▶ _TRAVAIL À FAIRE_:
1. Répondez à ces questions sur l'extrait consacré au groupe Ducerf :
(a) En quel bois est réalisée la charpente traditionnelle proposée par le groupe ?
(b) Quel ingénieur doctorant l'entreprise a-t-elle intégré à ses équipes, et de quelle école vient-il ?
(c) Depuis combien de temps cet ingénieur mène-t-il ses travaux ?
2. Recopiez mot pour mot le passage de l'extrait sur le groupe Ducerf qui commence aux mots « Vers une usine » et s'arrête après « pour le consommateur. ».
3. Poursuivez le texte sur l'entreprise Ducerf et les produits en bois feuillus à partir de sa dernière phrase.

▶ _EXTRAIT DU DOCUMENT_:
=======

Par ailleurs, pour compléter son offre de charpente traditionnelle en chêne massif, le groupe Ducerf souhaite également étudier la possibilité de développer des poutres en lamellé collé à usage structurel.
« Sur tous ces projets, nous avons la chance d’être soutenus et de travailler en étroite collaboration avec des partenaires régionaux (le Conseil Régional, la DRAAF, La Banque des Territoires, l’ADEME, FIBOIS BFC, l’ENSAM de Cluny…) ainsi qu’avec des entreprises locales, c’est une approche en équipe très enrichissante à tous points de vue ! »
Vers une usine du futur des produits bois feuillus
Toujours dans le souci d’aller chercher les innovations pour rester compétitif, l’entreprise Ducerf a intégré à ses équipes un ingénieur doctorant de l’ENSAM : Benoit Besseau. Les travaux qu’il mène depuis 2 ans visent à développer, dans le cas particulier des essences feuillues (chêne, hêtre, frêne, …), une meilleure intégration des problématiques liées à la réalisation des produits finaux dès la première transformation et ainsi façonner « l’usine du futur ». Si les caractéristiques et l’intérêt suscité par le marché pour le matériau chêne ne font aucun doute, l’enjeu est d’arriver à réduire les coûts de production en optimisant le procédé et le rendement matière pour être suffisamment compétitifs vis-à-vis des produits similaires en résineux. Car le coût reste un avantage important pour le consommateur.

=======

▶ _Enregistrements issus d'une source de données_:
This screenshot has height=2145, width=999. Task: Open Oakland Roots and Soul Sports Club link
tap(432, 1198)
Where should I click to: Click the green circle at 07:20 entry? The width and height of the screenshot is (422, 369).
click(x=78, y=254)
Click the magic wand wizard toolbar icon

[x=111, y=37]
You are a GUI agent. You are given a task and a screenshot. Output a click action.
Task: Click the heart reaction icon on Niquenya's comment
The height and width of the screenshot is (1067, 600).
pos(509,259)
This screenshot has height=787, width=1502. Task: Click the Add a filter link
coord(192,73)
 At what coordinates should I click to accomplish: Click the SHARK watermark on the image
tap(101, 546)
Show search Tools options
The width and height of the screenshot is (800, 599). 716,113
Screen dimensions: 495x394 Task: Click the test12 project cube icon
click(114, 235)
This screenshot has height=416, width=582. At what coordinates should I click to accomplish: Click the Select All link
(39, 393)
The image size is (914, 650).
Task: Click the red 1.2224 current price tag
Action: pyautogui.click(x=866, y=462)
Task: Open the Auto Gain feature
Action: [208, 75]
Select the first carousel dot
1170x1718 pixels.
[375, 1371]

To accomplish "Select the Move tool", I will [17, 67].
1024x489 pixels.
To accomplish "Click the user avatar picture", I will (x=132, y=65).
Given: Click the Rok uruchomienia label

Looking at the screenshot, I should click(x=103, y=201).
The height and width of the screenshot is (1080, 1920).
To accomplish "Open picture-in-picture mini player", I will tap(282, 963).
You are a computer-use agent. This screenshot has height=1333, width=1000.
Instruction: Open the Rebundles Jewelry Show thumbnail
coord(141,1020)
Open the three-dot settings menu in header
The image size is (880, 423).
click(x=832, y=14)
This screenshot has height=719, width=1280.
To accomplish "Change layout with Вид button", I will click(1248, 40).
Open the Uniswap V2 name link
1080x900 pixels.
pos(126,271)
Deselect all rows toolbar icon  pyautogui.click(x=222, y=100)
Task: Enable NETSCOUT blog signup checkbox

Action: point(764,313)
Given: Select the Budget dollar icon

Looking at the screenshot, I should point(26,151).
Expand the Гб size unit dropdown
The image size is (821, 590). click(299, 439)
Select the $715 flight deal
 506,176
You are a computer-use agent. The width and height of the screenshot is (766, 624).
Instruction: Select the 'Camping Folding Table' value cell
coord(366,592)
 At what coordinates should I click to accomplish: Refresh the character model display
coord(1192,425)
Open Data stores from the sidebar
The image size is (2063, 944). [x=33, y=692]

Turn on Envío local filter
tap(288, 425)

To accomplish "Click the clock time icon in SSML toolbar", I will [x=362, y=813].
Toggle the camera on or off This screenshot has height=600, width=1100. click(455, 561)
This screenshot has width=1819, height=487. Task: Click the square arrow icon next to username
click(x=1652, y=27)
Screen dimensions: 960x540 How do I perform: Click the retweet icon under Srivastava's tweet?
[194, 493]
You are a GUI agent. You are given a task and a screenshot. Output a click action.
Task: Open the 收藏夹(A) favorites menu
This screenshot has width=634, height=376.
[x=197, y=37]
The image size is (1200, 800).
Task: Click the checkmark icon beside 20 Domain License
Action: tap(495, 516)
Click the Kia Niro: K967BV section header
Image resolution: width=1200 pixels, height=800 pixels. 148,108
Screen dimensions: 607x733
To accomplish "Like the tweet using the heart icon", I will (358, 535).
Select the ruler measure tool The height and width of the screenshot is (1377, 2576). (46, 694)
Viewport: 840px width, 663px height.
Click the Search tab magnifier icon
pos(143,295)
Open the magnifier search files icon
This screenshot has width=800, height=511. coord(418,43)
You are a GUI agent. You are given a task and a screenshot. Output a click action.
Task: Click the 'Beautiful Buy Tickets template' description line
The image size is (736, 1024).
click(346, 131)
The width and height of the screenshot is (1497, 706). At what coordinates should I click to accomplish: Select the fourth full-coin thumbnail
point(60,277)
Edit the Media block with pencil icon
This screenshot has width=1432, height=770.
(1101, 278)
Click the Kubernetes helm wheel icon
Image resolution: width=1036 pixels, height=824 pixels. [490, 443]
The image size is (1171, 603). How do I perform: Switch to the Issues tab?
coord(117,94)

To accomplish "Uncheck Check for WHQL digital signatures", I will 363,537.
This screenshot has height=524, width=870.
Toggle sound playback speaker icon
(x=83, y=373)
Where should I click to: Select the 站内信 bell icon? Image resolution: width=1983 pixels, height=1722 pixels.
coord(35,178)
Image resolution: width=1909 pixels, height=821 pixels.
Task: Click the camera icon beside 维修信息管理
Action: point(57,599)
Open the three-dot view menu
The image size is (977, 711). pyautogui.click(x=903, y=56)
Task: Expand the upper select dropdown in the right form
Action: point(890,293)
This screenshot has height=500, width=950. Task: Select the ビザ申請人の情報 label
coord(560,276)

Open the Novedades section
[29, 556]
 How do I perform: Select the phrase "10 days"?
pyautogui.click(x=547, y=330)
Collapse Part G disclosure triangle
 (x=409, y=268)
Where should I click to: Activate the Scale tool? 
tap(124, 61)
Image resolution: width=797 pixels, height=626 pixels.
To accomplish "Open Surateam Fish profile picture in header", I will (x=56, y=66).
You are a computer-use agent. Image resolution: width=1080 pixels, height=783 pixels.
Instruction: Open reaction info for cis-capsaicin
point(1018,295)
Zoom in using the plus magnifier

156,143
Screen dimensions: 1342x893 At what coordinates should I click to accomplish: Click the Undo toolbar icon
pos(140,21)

=======

▶ _RÉPONSES PAR TÂCHE_:
1.
(a) En chêne massif.
(b) Benoit Besseau, de l'ENSAM.
(c) Depuis 2 ans.

2.
Vers une usine du futur des produits bois feuillus
Toujours dans le souci d’aller chercher les innovations pour rester compétitif, l’entreprise Ducerf a intégré à ses équipes un ingénieur doctorant de l’ENSAM : Benoit Besseau. Les travaux qu’il mène depuis 2 ans visent à développer, dans le cas particulier des essences feuillues (chêne, hêtre, frêne, …), une meilleure intégration des problématiques liées à la réalisation des produits finaux dès la première transformation et ainsi façonner « l’usine du futur ». Si les caractéristiques et l’intérêt suscité par le marché pour le matériau chêne ne font aucun doute, l’enjeu est d’arriver à réduire les coûts de production en optimisant le procédé et le rendement matière pour être suffisamment compétitifs vis-à-vis des produits similaires en résineux. Car le coût reste un avantage important pour le consommateur.

3.
De matériau du passé, le bois est devenu matériau du futur : esthétique, résistant, innovant et écologique. Contribuer à valoriser toujours plus les bois présents en grande quantité dans nos forêts locales, ceux provenant de feuillus, c’est saisir une opportunité en or pour l’industrie du bois et notre économie, qui permettrait par la même de réduire drastiquement nos émissions de carbone. À l’heure du changement climatique, c’est probablement pour cette raison que le ministère de l’Agriculture et de l’Alimentation a identifié la filière forêt-bois française comme étant « l’un des piliers incontournables de la croissance verte. »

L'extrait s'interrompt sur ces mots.